Les Caisses d’épargne ont perdu 1,9 milliard d’euros en 2008,
et les Banques populaires 469 millions. De Sakutin/Piermont/AFP

Cet interventionnisme brutal porte « atteinte aux principes de fonctionnement des deux groupes mutualistes » , proteste la fédération Unsa des banques et assurances. Gilles Desseigne, responsable Unsa au sein des Banques populaires, parle de « coup de force » et de « mépris » envers les salariés. Et les dirigeants cultivent le flou. « On aimerait connaître le projet industriel global. À quoi serviront les fonds publics ? » , s’interroge François Duchet, de la CGT Natixis.

Qu’adviendra-t-il du modèle coopératif commun aux deux groupes ? Les dirigeants des Banques populaires et des Caisses d’épargne ont banalisé le statut coopératif à coups de fusions, de filialisations et de course au placement attractif. Le mélange des genres connaît son point d’orgue en 2006 avec la création de la banque d’affaires cotée en Bourse Natixis. Elle devait être « extrêmement créatrice de valeur » , promettait Charles Milhaud, patron des Caisses d’épargne qui a démissionné en octobre dernier après avoir entraîné sa banque dans la tourmente financière. Les Caisses d’épargne ont perdu 1,9 milliard d’euros en 2008 ; les Banques populaires, 468 millions d’euros, pour la première fois depuis des décennies. Natixis, qui a déjà bénéficié d’un apport en capital de 2 milliards d’euros de l’État, a plongé de 2,8 milliards en 2008.

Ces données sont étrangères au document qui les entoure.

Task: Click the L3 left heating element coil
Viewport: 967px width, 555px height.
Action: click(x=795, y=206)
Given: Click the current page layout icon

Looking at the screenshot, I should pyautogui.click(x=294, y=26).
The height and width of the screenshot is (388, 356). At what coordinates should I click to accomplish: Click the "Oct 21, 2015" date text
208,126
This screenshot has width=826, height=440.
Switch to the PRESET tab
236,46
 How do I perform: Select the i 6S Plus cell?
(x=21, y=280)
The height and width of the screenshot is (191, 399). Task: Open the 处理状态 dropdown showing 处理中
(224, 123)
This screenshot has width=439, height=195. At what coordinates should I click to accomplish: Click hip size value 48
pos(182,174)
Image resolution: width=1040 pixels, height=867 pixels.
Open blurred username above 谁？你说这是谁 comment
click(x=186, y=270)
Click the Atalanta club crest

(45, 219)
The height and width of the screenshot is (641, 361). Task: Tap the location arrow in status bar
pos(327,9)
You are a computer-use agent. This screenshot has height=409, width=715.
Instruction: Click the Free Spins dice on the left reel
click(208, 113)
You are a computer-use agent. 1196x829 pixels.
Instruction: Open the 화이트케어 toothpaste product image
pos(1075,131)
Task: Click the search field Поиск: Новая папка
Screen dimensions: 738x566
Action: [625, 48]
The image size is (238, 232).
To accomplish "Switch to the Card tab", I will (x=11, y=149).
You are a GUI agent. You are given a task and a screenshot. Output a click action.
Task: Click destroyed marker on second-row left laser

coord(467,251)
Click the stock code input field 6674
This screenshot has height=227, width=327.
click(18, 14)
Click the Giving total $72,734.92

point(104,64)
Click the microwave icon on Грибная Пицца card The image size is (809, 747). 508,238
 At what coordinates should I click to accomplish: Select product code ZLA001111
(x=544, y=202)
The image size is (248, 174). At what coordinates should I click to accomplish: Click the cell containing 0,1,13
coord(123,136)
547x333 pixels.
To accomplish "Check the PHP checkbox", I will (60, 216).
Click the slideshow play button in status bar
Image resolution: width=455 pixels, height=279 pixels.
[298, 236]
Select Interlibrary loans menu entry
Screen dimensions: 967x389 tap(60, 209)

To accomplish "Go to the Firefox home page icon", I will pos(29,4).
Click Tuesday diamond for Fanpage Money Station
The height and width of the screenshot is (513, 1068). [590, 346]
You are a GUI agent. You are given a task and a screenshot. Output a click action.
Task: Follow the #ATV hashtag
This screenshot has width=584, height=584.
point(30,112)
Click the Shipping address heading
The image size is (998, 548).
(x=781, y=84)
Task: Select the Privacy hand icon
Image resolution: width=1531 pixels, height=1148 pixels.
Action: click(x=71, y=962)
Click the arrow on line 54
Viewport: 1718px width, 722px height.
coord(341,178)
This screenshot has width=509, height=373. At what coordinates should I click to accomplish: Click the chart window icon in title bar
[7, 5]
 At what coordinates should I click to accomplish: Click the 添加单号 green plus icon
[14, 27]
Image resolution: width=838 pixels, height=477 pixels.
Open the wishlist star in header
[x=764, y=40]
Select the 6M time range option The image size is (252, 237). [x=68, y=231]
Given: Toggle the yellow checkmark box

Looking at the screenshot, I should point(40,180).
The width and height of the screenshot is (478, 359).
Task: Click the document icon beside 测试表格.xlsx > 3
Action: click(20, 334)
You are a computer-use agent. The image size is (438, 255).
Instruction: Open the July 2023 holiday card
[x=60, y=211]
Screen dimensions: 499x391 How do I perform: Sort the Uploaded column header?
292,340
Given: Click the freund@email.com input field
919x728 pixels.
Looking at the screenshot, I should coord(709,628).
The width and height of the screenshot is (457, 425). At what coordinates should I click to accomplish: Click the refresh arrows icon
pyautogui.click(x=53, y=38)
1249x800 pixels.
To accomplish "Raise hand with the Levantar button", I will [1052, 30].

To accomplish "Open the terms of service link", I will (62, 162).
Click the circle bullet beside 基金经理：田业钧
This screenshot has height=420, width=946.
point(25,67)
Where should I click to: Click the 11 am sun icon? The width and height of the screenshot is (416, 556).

« Le mot d’ordre est devenu le profit à tout prix, et le groupe Caisse d’épargne a mené une mutation de ses politiques commerciales, sociales et organisationnelles pour y répondre » , résume Jean-Paul Krief, délégué CGT du groupe. « La démocratie sociale exercée dans les banques coopératives est largement fictive » , observent Pierre Dubois et Michel Abhervé, enseignants spécialisés dans l’économie sociale [^2]. À cette aune, le destin de ces deux établissements était prévisible depuis les dérives de leurs dirigeants et le dévoiement de leur démocratie interne. L’intervention élyséenne arrive à point pour rassurer marchés et actionnaires en réorganisant le secteur bancaire, et apporter la démonstration que le thème cher au Président de « la moralisation du capitalisme » est une réalité…

[^2]: Les Banques coopératives, du pire au meilleur pour le développement de l’économie sociale, à lire sur [>www.journaldumauss.net].